▶ _Job_
Retype the listing below verbatim, starting at the line containing "You are a computer-use agent. Image" and ending at the line containing "will (415, 88).", with both of those lines included.
::::::
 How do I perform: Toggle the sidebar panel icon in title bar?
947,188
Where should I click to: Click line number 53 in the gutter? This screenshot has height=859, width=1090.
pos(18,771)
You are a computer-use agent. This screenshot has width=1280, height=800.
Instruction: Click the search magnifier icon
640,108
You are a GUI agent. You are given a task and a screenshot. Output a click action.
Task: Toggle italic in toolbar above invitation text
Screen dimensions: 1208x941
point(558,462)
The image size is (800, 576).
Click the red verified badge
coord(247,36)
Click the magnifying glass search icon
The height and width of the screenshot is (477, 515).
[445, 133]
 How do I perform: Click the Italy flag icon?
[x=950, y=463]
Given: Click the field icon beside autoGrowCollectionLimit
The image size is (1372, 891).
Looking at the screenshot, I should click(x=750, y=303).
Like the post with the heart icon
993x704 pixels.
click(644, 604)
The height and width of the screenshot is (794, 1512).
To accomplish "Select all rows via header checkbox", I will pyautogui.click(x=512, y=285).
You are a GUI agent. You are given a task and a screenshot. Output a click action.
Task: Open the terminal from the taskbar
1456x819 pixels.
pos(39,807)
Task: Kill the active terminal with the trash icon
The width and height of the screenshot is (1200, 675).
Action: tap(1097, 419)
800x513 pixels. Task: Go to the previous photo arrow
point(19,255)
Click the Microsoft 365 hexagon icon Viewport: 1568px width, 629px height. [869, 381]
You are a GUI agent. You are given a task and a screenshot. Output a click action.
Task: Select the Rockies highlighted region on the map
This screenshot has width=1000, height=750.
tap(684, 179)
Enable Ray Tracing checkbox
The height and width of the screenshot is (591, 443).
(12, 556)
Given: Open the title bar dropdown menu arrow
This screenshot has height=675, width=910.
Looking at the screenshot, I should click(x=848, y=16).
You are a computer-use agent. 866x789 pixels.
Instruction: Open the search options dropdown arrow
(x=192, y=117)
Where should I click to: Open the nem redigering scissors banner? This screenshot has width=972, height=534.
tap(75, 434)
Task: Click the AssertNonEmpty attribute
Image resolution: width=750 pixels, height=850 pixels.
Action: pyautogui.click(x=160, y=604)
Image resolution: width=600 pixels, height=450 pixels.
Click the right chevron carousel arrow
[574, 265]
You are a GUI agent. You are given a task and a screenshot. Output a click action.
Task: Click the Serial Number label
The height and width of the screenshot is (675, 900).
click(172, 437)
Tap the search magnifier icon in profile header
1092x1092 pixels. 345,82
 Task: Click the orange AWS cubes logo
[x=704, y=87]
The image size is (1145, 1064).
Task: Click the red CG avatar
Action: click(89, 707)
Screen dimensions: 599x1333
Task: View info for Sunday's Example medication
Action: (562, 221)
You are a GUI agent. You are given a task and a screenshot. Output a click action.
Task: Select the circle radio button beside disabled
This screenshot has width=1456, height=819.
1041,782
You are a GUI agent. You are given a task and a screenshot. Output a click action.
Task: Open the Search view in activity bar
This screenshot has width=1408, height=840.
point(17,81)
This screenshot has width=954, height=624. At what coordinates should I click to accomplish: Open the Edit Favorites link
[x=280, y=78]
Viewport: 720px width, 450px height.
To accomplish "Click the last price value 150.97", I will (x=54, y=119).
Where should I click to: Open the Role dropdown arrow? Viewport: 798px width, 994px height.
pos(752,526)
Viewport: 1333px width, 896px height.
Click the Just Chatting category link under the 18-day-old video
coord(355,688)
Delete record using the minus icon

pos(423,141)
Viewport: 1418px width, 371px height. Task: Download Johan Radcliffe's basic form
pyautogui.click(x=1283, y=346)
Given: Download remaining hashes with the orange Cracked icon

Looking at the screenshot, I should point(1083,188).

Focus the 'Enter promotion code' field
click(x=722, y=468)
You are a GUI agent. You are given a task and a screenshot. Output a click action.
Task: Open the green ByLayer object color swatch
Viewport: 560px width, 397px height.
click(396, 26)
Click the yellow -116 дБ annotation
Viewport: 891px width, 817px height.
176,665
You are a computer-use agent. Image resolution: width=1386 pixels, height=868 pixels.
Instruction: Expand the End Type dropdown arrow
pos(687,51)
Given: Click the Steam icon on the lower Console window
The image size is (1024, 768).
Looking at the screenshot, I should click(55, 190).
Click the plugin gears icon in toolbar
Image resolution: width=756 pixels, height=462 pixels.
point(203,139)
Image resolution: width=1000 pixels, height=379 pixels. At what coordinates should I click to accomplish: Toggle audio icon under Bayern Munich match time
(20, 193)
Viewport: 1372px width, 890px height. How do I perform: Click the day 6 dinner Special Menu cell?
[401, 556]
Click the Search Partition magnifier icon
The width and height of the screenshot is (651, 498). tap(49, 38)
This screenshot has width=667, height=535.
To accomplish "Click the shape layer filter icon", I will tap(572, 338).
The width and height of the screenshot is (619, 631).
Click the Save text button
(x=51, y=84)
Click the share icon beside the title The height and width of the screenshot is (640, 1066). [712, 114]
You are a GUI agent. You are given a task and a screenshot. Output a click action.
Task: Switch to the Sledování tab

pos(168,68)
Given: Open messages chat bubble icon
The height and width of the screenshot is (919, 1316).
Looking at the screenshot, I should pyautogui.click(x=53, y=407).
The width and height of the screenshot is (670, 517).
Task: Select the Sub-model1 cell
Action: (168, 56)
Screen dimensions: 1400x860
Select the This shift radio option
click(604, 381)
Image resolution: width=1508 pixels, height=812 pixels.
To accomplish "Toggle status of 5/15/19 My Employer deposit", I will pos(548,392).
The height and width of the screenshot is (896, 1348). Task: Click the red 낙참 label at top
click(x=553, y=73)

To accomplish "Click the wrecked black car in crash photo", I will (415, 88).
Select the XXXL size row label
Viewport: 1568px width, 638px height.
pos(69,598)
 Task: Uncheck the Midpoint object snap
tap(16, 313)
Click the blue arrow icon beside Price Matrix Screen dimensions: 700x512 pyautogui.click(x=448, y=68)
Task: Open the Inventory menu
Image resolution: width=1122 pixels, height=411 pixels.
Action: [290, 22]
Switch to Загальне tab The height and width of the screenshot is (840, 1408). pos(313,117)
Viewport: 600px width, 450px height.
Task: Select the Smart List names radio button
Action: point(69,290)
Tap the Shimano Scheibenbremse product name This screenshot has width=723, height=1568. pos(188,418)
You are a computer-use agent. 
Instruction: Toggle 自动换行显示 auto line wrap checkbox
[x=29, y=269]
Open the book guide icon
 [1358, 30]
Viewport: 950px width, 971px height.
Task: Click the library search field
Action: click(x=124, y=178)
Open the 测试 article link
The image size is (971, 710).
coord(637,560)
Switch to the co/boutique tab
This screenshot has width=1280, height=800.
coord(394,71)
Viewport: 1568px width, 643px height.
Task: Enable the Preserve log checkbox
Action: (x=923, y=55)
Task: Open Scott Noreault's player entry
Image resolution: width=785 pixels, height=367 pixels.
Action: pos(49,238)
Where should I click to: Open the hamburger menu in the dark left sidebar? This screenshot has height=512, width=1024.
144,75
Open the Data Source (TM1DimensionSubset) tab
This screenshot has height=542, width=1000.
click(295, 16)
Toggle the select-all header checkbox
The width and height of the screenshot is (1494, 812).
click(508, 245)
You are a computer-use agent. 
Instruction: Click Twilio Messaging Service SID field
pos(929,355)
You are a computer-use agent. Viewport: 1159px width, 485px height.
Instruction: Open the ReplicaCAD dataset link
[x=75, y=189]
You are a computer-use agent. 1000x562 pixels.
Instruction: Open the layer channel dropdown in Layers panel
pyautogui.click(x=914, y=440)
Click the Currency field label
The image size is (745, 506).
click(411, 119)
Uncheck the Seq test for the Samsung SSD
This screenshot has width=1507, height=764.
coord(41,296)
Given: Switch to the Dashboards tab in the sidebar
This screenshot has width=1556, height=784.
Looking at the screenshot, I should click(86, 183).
::::::
▶ _Answer to the exercise_
You are a computer-use agent. Image resolution: width=1386 pixels, height=868 pixels.
Instruction: Expand the End Type dropdown arrow
pos(687,51)
Given: Click the Steam icon on the lower Console window
The image size is (1024, 768).
Looking at the screenshot, I should click(55, 190).
Click the plugin gears icon in toolbar
Image resolution: width=756 pixels, height=462 pixels.
point(203,139)
Image resolution: width=1000 pixels, height=379 pixels. At what coordinates should I click to accomplish: Toggle audio icon under Bayern Munich match time
(20, 193)
Viewport: 1372px width, 890px height. How do I perform: Click the day 6 dinner Special Menu cell?
[401, 556]
Click the Search Partition magnifier icon
The width and height of the screenshot is (651, 498). tap(49, 38)
This screenshot has width=667, height=535.
To accomplish "Click the shape layer filter icon", I will tap(572, 338).
The width and height of the screenshot is (619, 631).
Click the Save text button
(x=51, y=84)
Click the share icon beside the title The height and width of the screenshot is (640, 1066). [712, 114]
You are a GUI agent. You are given a task and a screenshot. Output a click action.
Task: Switch to the Sledování tab

pos(168,68)
Given: Open messages chat bubble icon
The height and width of the screenshot is (919, 1316).
Looking at the screenshot, I should pyautogui.click(x=53, y=407).
The width and height of the screenshot is (670, 517).
Task: Select the Sub-model1 cell
Action: (168, 56)
Screen dimensions: 1400x860
Select the This shift radio option
click(604, 381)
Image resolution: width=1508 pixels, height=812 pixels.
To accomplish "Toggle status of 5/15/19 My Employer deposit", I will pos(548,392).
The height and width of the screenshot is (896, 1348). Task: Click the red 낙참 label at top
click(x=553, y=73)

To accomplish "Click the wrecked black car in crash photo", I will (415, 88).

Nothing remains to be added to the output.